Testo da leggere:
1995 – La donna educatrice di Pace

 

Messaggio di
Giovanni Paolo II
per la XXVIII Giornata della Pace
 
La donna educatrice di Pace
 
1 gennaio 1995
 
1. All’inizio del 1995, con lo sguardo proteso verso il nuovo millennio ormai vicino, rivolgo ancora una volta a voi tutti, uomini e donne di buona volontà, il mio appello accorato per la pace nel mondo.
 
La violenza che tante persone e popoli continuano a subire, le guerre che tuttora insanguinano numerose parti del mondo, l’ingiustizia che grava sulla vita di interi continenti non sono più tollerabili.
 
E tempo di passare dalle parole ai fatti: i singoli cittadini e le famiglie, i credenti e le Chiese, gli Stati e gli Organismi Internazionali, tutti si sentano chiamati a porre mano con rinnovato impegno alla promozione della pace!
 
Ben sappiamo quanto quest’opera sia difficile. Essa infatti, per essere efficace e duratura, non può limitarsi agli aspetti esteriori della convivenza, ma deve piuttosto incidere sugli animi e far leva su una rinnovata coscienza della dignità umana. Bisogna riaffermarlo con forza: una vera pace non è possibile se non si promuove, a tutti i livelli, il riconoscimento della dignità della persona umana, offrendo ad ogni individuo la possibilità di vivere in conformità con questa dignità. «In una convivenza ordinata e feconda, va posto come fondamento il principio che ogni essere umano è persona, cioè una natura dotata di intelligenza e di volontà libera; e quindi è soggetto di diritti e di doveri che scaturiscono immediatamente e simultaneamente dalla sua stessa natura; diritti e doveri che sono perciò universali, inviolabili, inalienabili» [Giovanni XXIII, Lett. enc. Pacem in terris (11 aprile 1963),1: AAS 55 (1963), 259].
 
Questa verità sull’uomo è la chiave di volta per la soluzione di tutti i problemi che riguardano la promozione della pace. Educare a questa verità è una delle più feconde e durevoli vie per affermare il valore della pace.
 
2. Educare alla pace significa far dischiudere le menti e i cuori all’accoglienza dei valori indicati da Papa Giovanni XXIII nell’Enciclica Pacem in terris come basilari per una società pacifica: la verità, la giustizia, l’amore, la libertà [cfr. l.c., 259-264]. Si tratta di un progetto educativo che coinvolge tutta la vita e dura per tutta la vita. Esso fa della persona un essere responsabile di sé e degli altri, capace di promuovere, con coraggio e intelligenza, il bene di tutto l’uomo e di tutti gli uomini, come ebbe a sottolineare anche il Papa Paolo VI nell’Enciclica Populorum Progressio [cfr. Paolo VI, Lett. enc. Populorum Progressio (26 marzo 1967), n. 14: AAS 59 (1967), 264]. Questa formazione alla pace sarà tanto più efficace, quanto più convergente risulterà l’azione di coloro che, a diverso titolo, condividono responsabilità educative e sociali. Il tempo dedicato all’educazione è il meglio impiegato, perché decide del futuro della persona e, conseguentemente, della famiglia e dell’intera società.

Obiettivo del compito:
Secondo il messaggio per la Giornata della Pace del 1995, quali valori l'Enciclica Pacem in terris indica come basilari per una società pacifica?

Voci su dove compaiono gli elementi
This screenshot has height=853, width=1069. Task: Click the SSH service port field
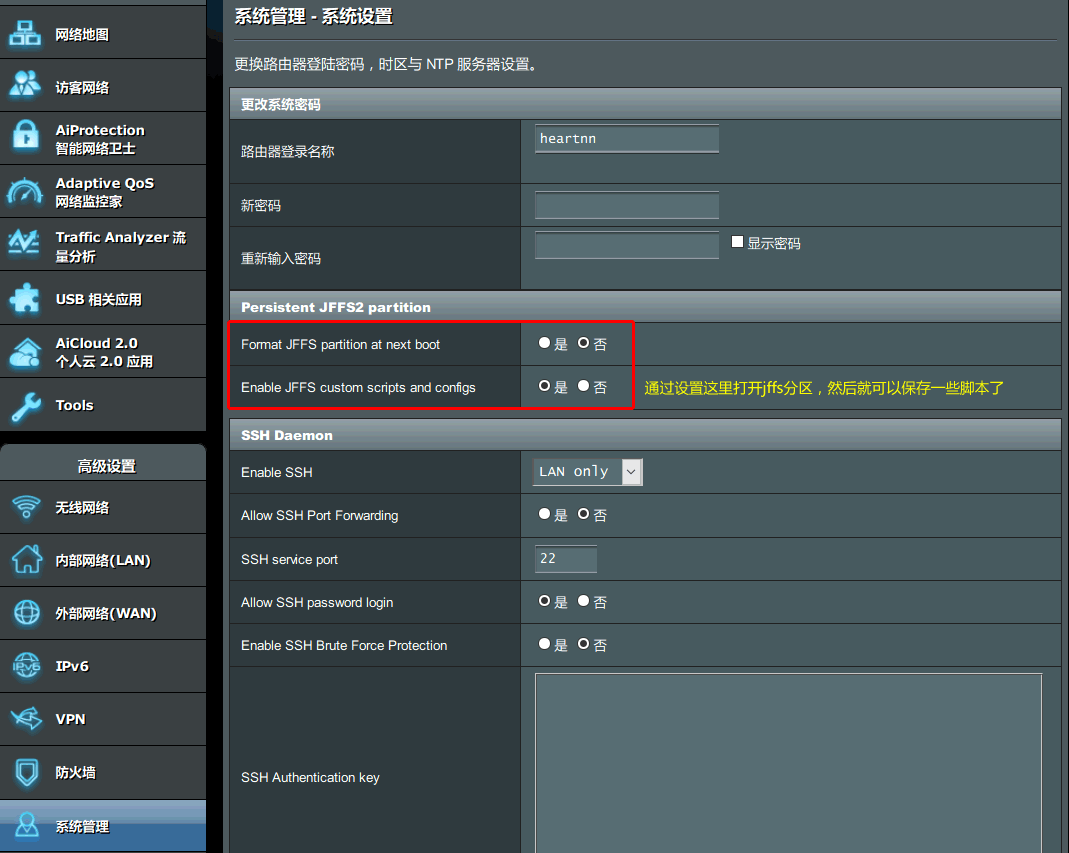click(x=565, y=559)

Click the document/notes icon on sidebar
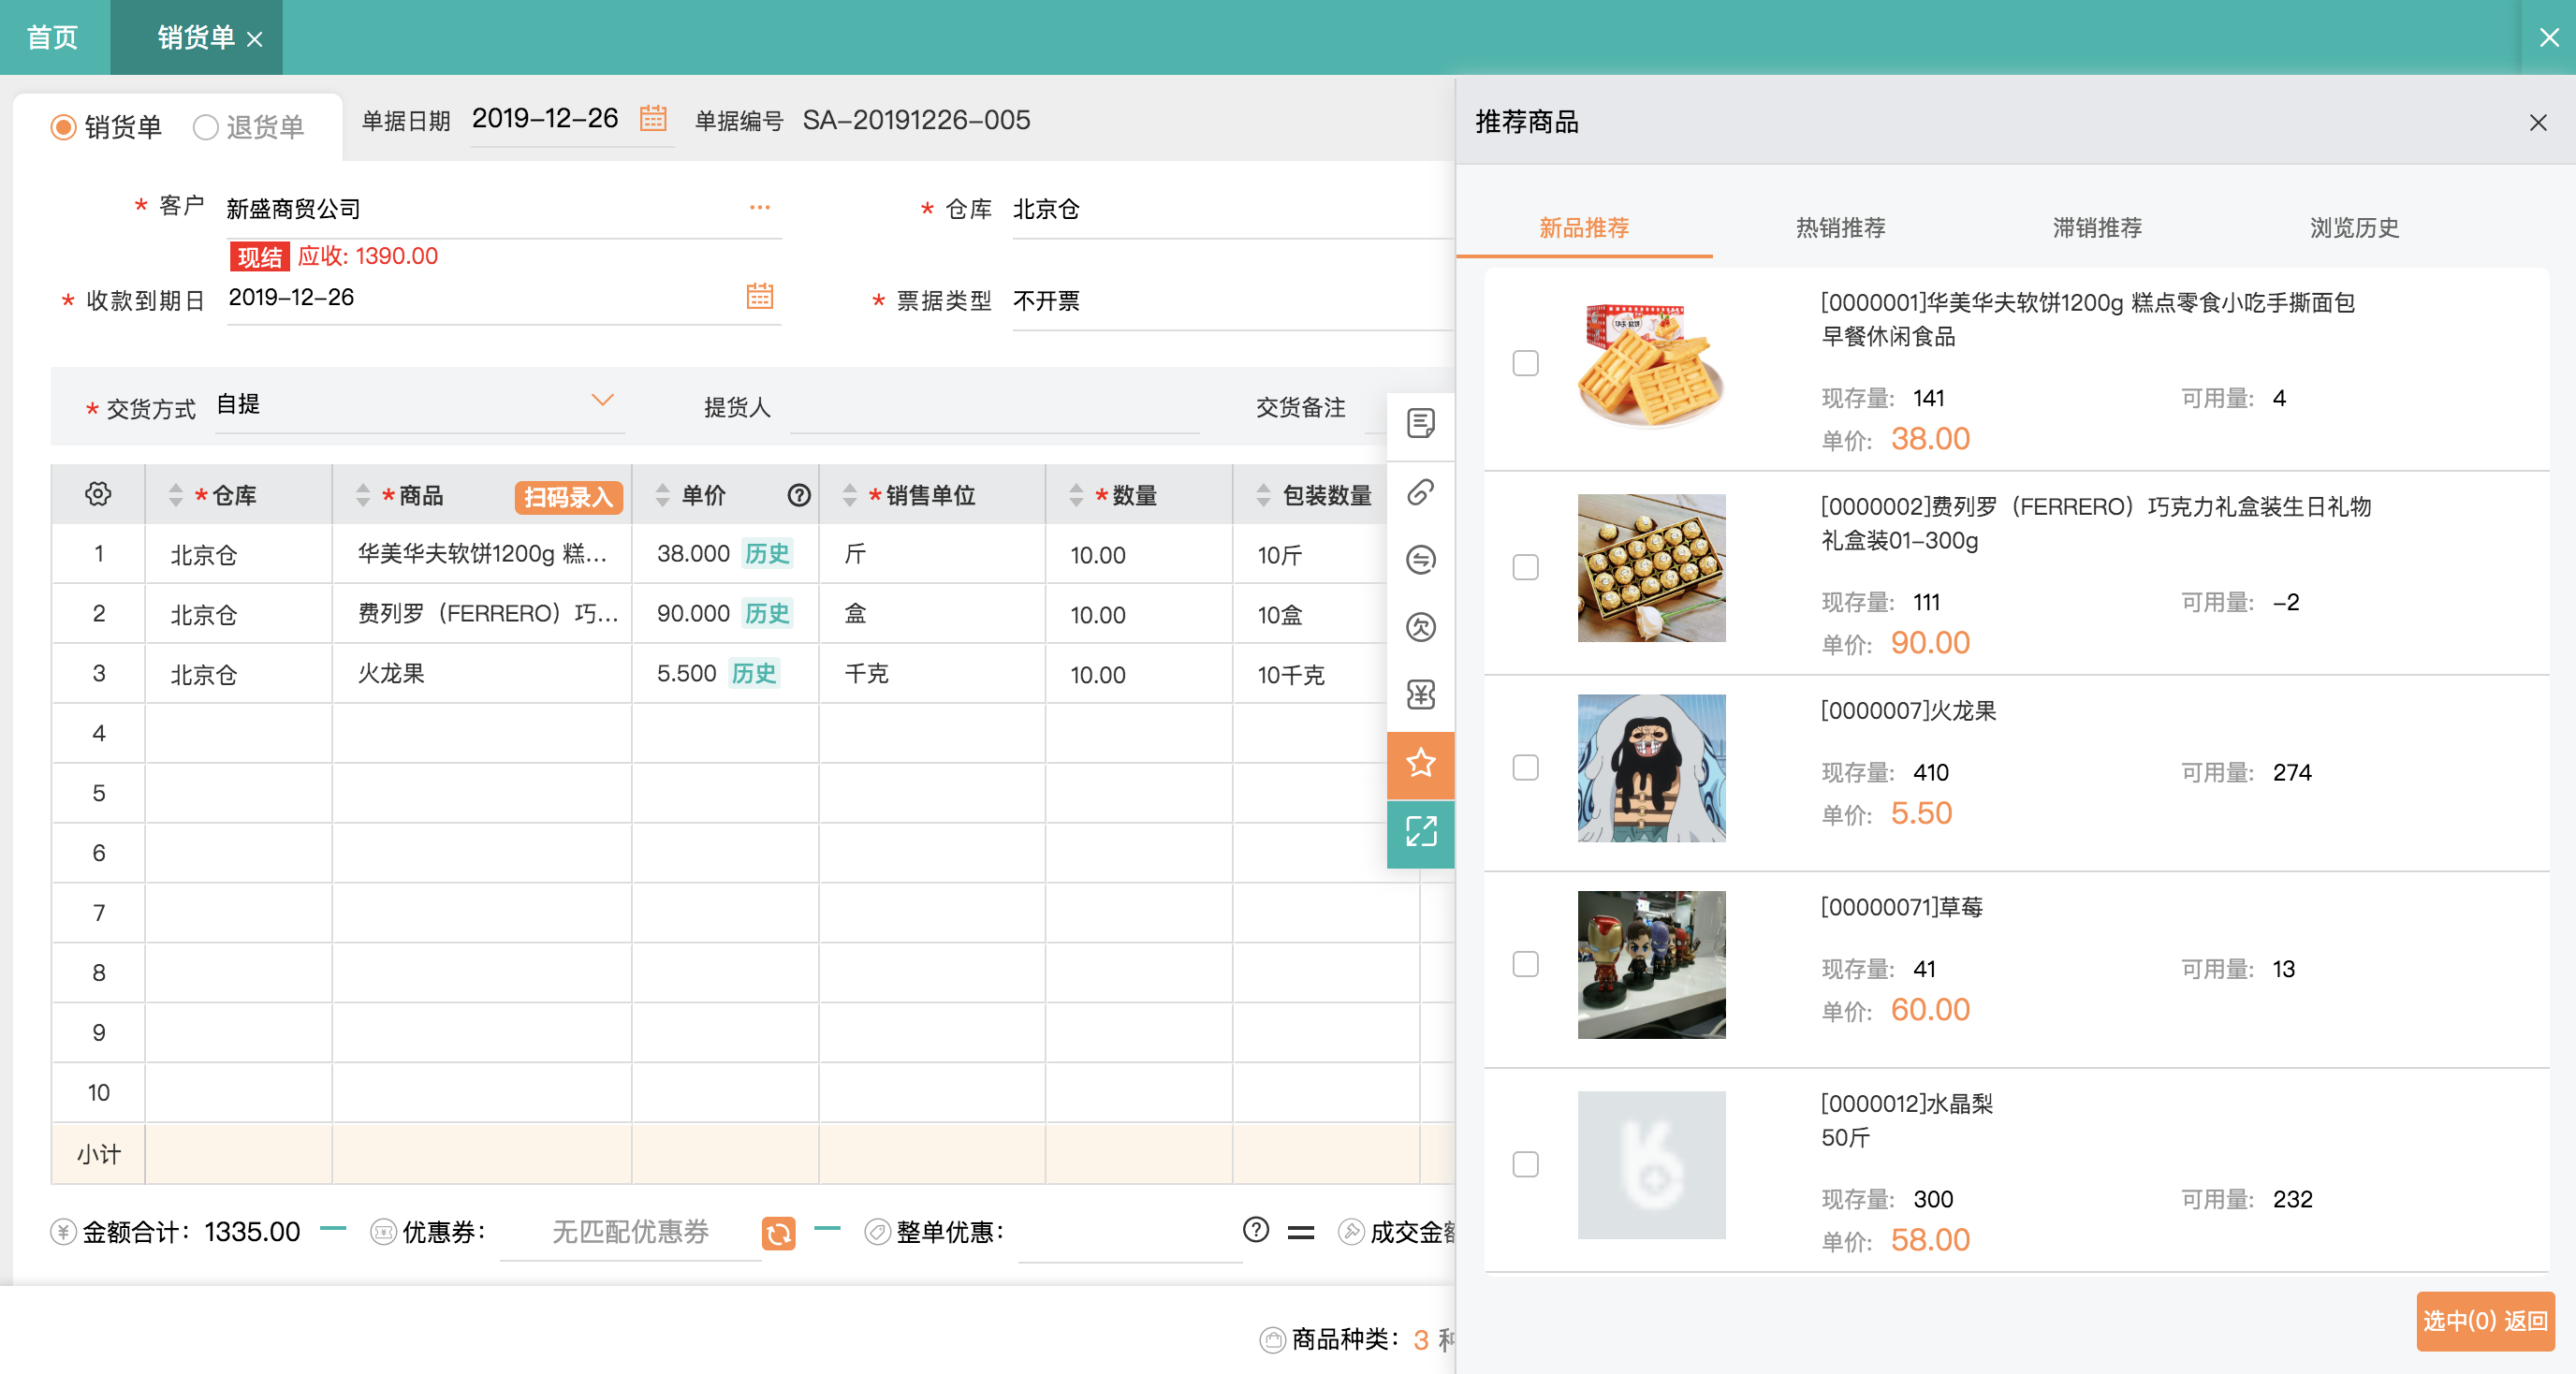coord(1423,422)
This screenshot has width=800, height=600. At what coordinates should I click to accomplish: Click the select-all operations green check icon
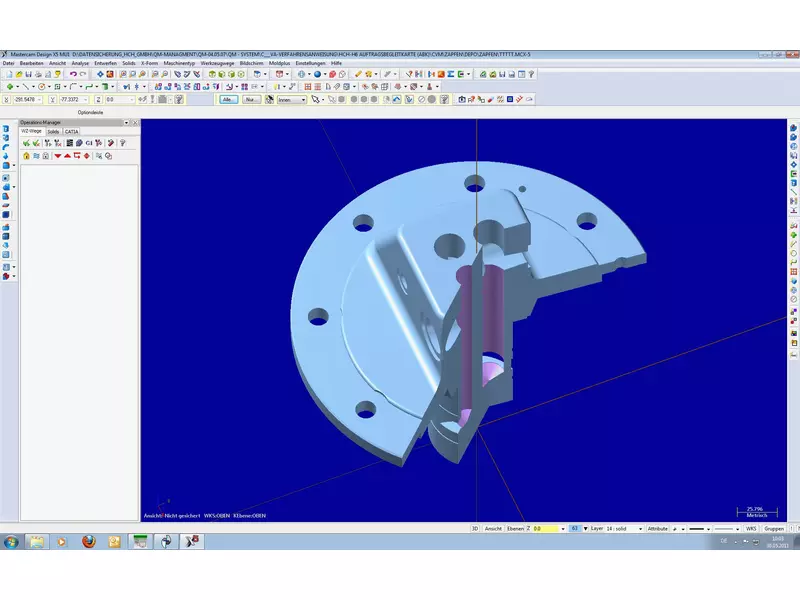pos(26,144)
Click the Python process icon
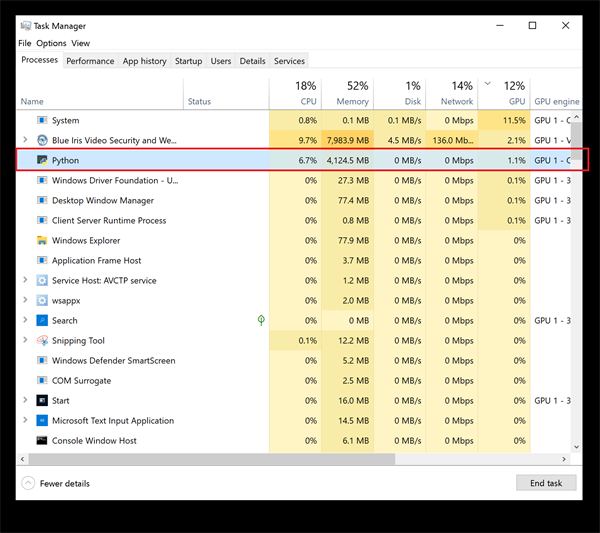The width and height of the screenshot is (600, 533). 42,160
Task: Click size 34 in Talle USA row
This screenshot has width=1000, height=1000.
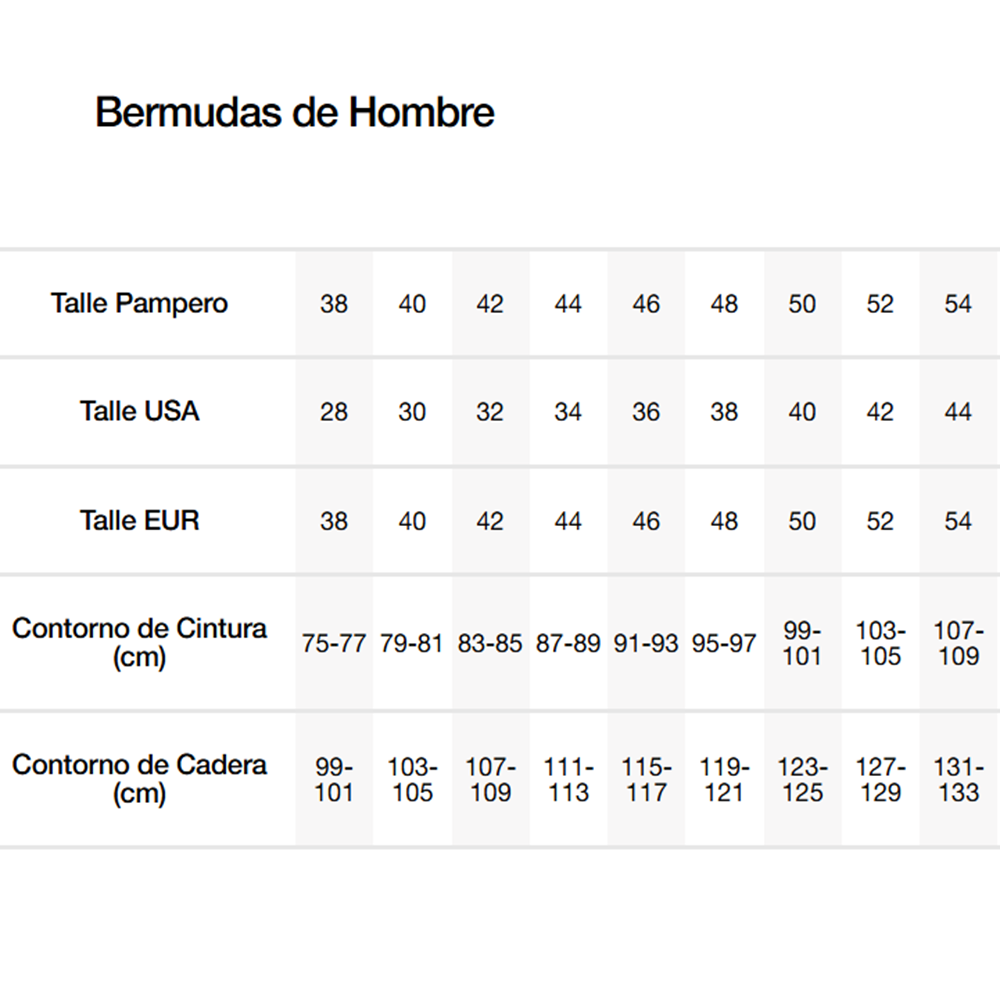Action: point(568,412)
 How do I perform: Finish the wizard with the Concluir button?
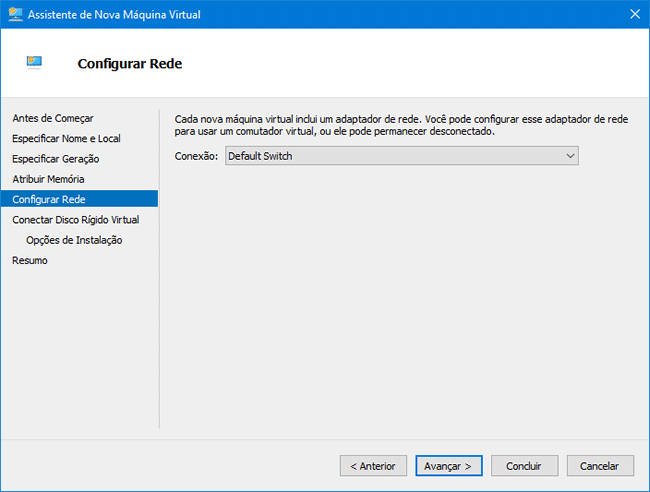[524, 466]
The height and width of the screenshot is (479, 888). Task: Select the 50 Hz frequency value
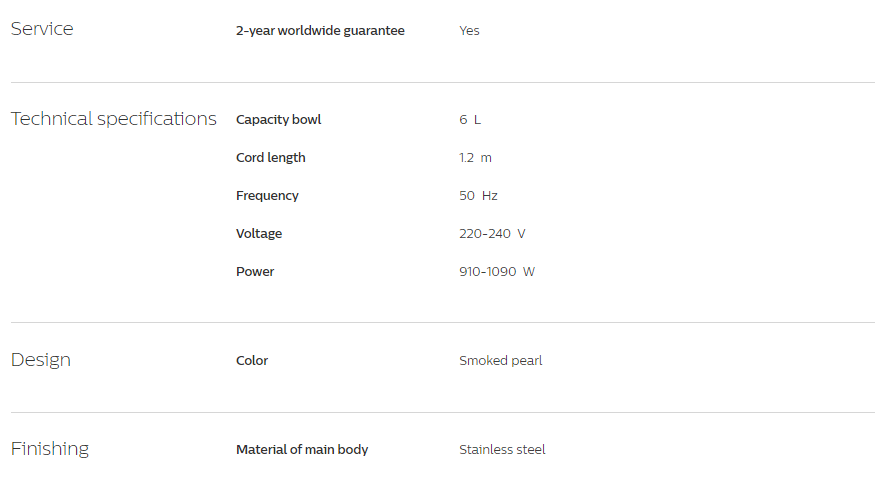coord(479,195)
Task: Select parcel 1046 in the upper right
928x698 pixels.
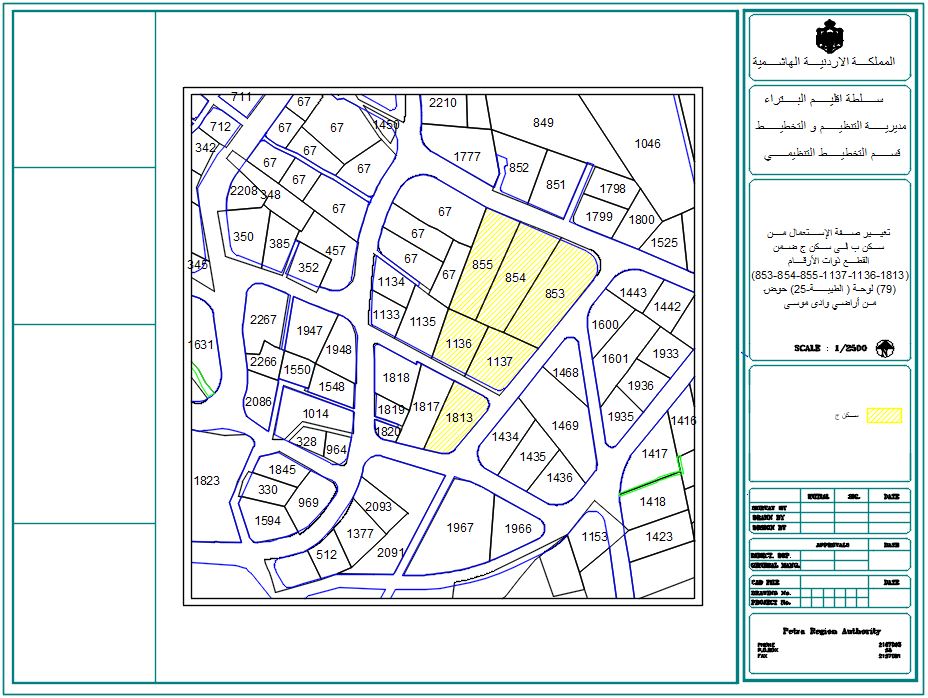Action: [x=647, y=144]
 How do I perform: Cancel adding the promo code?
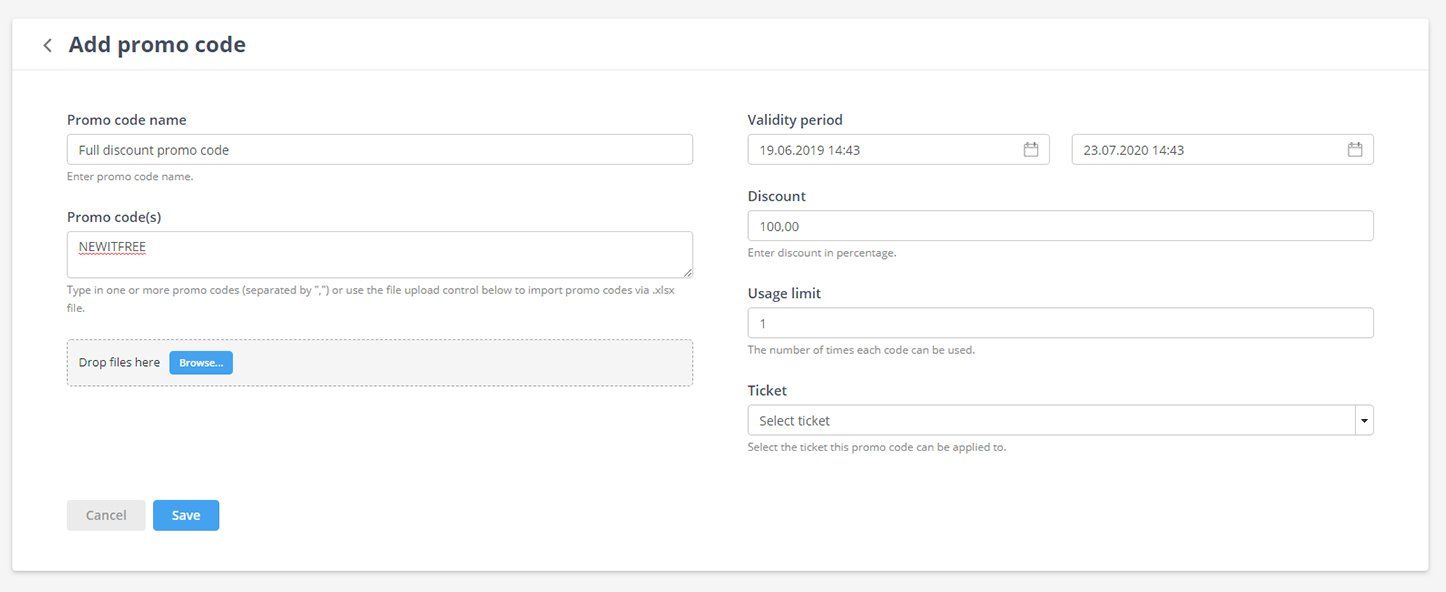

Risposta:
La verità, la giustizia, l'amore e la libertà.